National figure skating coach and choreographer Chris Conte continues with a double axel lesson for a skater at a camp. In Part 1, Chris analyzed the skater’s jump and talked about how he thinks about the jump, including the “how to make a Mini-Cooper fly” concept. In this video, he continues the theory for double axel and offers drills to help the skater build proper awareness and movement patterns.

He begins with an assisted drill for simulating the dynamic step position required for a good double axel. This position is characterized by the free side back and the skating foot pressed strongly in front. In the drill, the skater isn’t pressing the skating foot out in front very aggressively, so Chris teaches her the “kick the wall drill” to get her foot moving well in front of her body. We don’t have a good view of this, but Chris offers a nice explanation and we can guess what’s going happening on the other side of the boards. Next, Chris has the skater hang on to the wall and try to feel the necessary edge pressure (turning the skating foot and pressing on it).
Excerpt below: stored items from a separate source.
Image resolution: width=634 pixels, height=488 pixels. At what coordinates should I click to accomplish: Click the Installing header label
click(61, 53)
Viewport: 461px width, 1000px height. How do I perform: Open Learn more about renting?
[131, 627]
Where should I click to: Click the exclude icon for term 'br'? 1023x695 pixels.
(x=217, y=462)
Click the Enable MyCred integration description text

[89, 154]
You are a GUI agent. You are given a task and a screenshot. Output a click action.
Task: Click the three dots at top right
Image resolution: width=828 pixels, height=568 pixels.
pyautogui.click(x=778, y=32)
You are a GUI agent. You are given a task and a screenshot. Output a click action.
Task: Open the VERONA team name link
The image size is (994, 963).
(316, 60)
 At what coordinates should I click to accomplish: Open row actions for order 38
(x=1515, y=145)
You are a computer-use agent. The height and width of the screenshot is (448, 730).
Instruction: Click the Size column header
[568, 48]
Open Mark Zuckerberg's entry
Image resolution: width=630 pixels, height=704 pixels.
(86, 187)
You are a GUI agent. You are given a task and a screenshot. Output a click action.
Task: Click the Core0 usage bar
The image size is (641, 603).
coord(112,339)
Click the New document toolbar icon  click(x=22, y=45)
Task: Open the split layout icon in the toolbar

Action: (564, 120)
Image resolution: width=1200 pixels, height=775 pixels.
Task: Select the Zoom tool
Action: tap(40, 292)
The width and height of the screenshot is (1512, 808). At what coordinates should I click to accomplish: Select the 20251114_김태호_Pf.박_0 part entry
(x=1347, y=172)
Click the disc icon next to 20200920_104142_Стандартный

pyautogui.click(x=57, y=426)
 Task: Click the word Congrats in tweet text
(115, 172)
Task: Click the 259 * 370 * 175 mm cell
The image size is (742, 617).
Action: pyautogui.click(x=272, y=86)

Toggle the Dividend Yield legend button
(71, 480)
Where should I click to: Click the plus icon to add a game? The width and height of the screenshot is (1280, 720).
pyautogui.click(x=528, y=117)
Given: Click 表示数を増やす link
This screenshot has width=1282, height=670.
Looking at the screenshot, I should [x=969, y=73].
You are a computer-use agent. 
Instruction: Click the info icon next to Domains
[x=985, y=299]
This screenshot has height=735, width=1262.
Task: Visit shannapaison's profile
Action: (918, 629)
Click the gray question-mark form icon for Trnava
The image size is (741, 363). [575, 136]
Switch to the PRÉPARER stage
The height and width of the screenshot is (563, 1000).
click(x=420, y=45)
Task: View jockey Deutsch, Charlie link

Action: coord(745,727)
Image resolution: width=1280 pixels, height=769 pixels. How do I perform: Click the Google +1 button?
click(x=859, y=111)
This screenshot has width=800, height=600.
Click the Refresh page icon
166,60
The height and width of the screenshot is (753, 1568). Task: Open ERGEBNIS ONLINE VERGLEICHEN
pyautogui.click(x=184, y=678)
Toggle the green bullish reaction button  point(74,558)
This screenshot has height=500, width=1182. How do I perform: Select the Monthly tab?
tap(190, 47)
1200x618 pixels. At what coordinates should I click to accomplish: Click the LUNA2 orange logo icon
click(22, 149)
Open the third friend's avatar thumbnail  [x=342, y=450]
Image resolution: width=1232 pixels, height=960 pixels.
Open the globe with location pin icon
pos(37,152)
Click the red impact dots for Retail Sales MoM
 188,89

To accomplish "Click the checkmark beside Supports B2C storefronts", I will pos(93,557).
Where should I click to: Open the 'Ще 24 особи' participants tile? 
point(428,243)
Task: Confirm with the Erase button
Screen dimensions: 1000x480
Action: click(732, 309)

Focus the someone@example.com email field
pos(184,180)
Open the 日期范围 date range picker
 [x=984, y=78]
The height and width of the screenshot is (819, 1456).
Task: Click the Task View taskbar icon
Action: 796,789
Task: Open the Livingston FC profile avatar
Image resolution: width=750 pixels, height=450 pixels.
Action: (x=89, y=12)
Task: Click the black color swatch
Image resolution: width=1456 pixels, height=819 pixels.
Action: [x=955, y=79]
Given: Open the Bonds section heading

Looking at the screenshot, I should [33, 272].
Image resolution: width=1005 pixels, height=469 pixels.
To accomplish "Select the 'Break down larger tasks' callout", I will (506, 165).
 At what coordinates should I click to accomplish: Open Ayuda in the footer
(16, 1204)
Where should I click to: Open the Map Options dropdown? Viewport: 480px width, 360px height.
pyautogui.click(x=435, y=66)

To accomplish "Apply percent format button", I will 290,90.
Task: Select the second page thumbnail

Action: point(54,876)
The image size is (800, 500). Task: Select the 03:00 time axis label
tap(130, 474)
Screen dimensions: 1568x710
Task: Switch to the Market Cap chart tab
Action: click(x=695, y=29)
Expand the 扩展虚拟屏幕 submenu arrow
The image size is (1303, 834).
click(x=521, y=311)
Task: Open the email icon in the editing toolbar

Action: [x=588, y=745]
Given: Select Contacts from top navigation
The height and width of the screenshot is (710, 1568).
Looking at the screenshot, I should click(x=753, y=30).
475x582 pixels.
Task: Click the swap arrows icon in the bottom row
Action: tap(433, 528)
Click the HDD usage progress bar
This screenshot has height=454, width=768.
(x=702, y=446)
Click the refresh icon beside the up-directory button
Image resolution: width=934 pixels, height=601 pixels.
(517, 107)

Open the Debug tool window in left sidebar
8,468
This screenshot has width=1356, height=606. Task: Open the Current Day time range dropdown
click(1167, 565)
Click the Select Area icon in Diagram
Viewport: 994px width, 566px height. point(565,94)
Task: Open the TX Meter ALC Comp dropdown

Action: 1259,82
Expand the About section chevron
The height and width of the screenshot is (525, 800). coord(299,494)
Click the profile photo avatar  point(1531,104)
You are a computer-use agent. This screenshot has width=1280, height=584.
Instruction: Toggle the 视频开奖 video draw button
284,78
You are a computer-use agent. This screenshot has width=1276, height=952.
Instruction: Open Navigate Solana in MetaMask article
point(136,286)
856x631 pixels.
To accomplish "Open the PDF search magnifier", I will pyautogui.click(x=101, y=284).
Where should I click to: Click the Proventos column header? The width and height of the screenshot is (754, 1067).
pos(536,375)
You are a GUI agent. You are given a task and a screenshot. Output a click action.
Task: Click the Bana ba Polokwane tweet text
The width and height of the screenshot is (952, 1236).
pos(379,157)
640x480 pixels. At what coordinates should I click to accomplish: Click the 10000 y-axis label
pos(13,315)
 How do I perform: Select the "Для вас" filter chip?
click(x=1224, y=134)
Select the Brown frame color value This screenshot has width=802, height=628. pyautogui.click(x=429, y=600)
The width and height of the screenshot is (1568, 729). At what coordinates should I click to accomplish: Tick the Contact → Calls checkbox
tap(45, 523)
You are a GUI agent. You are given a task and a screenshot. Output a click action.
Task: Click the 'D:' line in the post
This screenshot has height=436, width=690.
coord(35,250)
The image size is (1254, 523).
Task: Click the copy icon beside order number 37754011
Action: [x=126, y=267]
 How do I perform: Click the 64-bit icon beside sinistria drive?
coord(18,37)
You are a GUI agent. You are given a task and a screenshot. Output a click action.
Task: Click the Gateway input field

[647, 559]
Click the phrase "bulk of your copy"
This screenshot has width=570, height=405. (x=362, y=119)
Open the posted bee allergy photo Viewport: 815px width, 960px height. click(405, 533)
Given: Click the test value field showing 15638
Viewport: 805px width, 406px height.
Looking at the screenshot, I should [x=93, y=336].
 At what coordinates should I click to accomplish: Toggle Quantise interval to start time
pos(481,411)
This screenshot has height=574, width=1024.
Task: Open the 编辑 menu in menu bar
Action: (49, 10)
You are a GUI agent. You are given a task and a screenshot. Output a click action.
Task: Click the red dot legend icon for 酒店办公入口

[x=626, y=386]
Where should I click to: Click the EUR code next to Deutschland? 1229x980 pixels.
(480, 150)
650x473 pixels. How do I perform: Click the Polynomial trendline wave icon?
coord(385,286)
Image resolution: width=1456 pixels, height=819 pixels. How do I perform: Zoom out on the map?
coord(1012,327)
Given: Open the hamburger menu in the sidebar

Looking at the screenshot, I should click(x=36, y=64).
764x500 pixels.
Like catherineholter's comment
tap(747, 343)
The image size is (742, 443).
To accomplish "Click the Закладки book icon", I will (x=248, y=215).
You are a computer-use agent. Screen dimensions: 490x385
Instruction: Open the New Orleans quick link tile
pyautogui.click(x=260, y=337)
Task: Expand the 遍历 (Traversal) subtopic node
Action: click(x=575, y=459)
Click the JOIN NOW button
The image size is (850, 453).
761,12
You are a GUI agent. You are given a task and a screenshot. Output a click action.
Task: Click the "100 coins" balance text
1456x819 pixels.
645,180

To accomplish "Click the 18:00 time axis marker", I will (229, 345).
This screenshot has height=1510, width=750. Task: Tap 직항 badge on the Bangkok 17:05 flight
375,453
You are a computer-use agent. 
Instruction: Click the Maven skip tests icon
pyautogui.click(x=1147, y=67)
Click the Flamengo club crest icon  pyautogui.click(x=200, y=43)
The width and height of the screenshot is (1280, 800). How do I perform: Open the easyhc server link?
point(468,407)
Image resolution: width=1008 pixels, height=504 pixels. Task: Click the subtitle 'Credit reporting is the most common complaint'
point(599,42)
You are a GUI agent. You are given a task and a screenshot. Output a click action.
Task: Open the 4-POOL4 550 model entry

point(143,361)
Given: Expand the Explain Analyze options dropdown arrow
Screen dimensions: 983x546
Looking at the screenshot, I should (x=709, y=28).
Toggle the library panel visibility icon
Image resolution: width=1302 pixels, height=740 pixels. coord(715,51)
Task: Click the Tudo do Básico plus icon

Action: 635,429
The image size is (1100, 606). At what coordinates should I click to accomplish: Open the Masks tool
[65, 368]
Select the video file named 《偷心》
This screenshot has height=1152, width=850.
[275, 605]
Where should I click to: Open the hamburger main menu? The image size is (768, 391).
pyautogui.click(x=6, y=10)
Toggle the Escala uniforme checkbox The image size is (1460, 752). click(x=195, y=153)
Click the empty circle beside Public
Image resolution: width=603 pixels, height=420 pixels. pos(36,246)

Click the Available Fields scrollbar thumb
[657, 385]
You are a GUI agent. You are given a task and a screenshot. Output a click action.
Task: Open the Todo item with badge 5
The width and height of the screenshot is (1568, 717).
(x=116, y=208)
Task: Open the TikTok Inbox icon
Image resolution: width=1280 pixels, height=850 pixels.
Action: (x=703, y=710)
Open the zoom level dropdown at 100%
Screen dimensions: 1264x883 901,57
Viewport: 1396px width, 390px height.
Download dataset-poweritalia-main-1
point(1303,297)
Chris then explains how an axel is similar to a soccer player kicking a soccer ball. This concept will help many who are confused by how jump direction and rotation creation are accomplished for an axel. The key again is pressing the planting foot forward before the kick, just like pressing the skating foot forward before the jump. He also talks about the “hook” at the end of the take-off edge. Notice again the focus on “pressure, quickness” rather than brute strength. Also see how Chris ends up sideways to the flight direction at the end of the take-off drill hanging onto the wall.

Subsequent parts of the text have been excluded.